Missouri law requires all motorists to maintain minimum liability insurance coverage on their vehicle. This is a legal requirement. Without it, you can lose your license or even be fined and charged with a crime in extreme cases. So, when the government forces you to pay money to a private company, there has to be some oversight to make sure the private company is meeting its end of the bargain. Your insurance policy is a contract between you and the insurance company that says if you ever get into an accident, your insurance company will have certain obligations to not only defend you but also to pay any valid claims against you.


What is Good Faith or Bad Faith?

Good faith and bad faith are just terms of art or legalese for acting appropriately in an effort to resolve a claim or not. An insurance company that makes diligent efforts to investigate a claim and swiftly pay when there is no reasonable dispute in liability or injuries can be said to act in good faith.

Sometimes there is a person with severe injuries, the other driver admitted liability and pled guilty to the traffic offense, yet the insurance company creates undue delays, ignores its legal obligations, or simply ignores requests for settlement. If the actions are “vexatious” and unreasonable, it may rise to the level of “bad faith.”

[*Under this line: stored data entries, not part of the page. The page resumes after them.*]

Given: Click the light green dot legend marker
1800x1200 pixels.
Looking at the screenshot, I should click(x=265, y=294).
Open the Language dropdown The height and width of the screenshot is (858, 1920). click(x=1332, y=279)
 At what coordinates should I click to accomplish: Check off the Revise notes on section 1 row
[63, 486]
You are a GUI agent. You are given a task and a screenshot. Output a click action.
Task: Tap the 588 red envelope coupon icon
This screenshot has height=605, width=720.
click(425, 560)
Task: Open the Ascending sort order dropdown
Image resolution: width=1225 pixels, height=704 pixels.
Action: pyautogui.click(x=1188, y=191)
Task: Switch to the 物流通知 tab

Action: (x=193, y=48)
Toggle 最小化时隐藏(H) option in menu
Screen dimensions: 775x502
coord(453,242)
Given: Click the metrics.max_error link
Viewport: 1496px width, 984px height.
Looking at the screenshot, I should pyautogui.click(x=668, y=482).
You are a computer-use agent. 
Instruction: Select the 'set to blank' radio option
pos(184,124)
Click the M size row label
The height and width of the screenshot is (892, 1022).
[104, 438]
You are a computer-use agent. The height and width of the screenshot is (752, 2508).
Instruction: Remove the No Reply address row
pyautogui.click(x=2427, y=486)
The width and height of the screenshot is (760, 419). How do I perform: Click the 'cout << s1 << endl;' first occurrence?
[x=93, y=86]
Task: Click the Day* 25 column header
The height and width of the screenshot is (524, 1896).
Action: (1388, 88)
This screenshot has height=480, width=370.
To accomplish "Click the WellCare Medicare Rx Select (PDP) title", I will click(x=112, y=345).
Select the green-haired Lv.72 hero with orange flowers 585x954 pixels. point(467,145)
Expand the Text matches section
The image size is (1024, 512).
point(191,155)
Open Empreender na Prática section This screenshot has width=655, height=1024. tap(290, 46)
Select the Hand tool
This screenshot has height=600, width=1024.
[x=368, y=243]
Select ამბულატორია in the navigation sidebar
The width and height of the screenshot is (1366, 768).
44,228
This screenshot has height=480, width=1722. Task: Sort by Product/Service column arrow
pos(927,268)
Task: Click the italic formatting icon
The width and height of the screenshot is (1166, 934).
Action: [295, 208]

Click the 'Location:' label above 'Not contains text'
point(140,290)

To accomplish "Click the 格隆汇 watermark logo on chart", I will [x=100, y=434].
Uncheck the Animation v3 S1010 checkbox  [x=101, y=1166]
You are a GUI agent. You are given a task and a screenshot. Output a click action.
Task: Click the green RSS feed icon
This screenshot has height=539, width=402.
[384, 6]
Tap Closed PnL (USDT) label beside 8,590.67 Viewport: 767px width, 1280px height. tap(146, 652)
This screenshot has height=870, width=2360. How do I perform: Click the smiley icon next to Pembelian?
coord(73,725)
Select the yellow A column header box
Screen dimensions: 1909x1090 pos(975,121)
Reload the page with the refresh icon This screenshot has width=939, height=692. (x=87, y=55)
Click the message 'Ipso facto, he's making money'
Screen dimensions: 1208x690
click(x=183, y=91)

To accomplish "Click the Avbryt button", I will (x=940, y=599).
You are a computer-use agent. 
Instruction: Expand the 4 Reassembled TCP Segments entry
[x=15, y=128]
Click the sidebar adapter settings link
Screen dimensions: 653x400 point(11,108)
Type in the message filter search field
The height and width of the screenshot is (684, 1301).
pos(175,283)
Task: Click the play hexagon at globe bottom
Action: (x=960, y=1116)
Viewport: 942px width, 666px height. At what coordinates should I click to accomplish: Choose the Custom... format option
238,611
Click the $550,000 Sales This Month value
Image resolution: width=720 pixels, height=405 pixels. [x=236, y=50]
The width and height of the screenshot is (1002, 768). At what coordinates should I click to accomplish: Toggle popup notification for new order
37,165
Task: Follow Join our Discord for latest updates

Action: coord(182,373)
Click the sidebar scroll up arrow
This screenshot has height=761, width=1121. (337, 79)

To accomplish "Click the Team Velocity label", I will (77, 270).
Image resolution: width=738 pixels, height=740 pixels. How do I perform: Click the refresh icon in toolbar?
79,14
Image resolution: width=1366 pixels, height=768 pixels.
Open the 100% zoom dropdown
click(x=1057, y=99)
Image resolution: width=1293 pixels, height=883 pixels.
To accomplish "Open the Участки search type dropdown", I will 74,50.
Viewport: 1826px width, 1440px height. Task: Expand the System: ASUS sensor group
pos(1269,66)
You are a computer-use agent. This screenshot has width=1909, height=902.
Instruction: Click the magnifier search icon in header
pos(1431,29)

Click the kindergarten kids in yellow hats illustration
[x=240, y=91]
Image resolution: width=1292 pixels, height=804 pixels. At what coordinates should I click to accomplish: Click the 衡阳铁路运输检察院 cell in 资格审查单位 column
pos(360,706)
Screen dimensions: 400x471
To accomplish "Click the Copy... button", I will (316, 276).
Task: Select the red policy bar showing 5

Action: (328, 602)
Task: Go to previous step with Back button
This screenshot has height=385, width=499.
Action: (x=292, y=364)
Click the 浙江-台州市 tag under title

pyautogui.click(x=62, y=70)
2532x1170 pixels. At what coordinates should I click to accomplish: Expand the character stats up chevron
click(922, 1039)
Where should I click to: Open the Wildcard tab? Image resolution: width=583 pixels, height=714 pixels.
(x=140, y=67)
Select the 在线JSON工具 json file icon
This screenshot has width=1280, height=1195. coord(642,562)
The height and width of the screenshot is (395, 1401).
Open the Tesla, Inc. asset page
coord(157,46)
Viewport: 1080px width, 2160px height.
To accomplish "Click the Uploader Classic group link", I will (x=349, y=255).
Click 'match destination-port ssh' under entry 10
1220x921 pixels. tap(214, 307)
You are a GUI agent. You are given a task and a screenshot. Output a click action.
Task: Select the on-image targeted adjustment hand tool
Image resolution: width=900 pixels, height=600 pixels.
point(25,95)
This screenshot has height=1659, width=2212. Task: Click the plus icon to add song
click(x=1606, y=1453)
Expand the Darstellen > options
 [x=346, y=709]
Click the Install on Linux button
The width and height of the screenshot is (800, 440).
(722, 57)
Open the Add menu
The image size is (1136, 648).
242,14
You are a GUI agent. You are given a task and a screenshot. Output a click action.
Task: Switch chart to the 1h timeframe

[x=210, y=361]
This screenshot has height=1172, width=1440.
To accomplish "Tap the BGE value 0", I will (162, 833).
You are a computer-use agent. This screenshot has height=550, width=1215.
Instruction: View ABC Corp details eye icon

Who Can Bring a Bad Faith Claim?

In general, there are only two ways to bring a bad faith claim against an insurance company.

First Party Lawsuit – In most circumstances, you can only bring a lawsuit for bad faith against a company with whom you have a contract. In other words, you paid them a premium and they failed to deliver on their promise to protect you in some way. This happens when your uninsured motorist claim is ignored, or your collision coverage is not honored, or where the insurance company fails to defend you or pay someone else’s claim, leaving you personally liable for a judgment.

Third Party Suit – In most cases, you have no legal authority or “standing” to sue someone else’s insurance company, even if they failed to pay a valid claim for your injuries. Instead, the law generally allows the person who hurt you to assign that right to you in exchange for not going after their personal property. This then allows you to sue that insurance company for refusing to pay per their contract.


Get Help With Bad Faith Claims

If you believe you were treated unfairly by an insurance company, call the Krause and Kinsman Law Firm today to get aggressive legal representation in your bad faith claim.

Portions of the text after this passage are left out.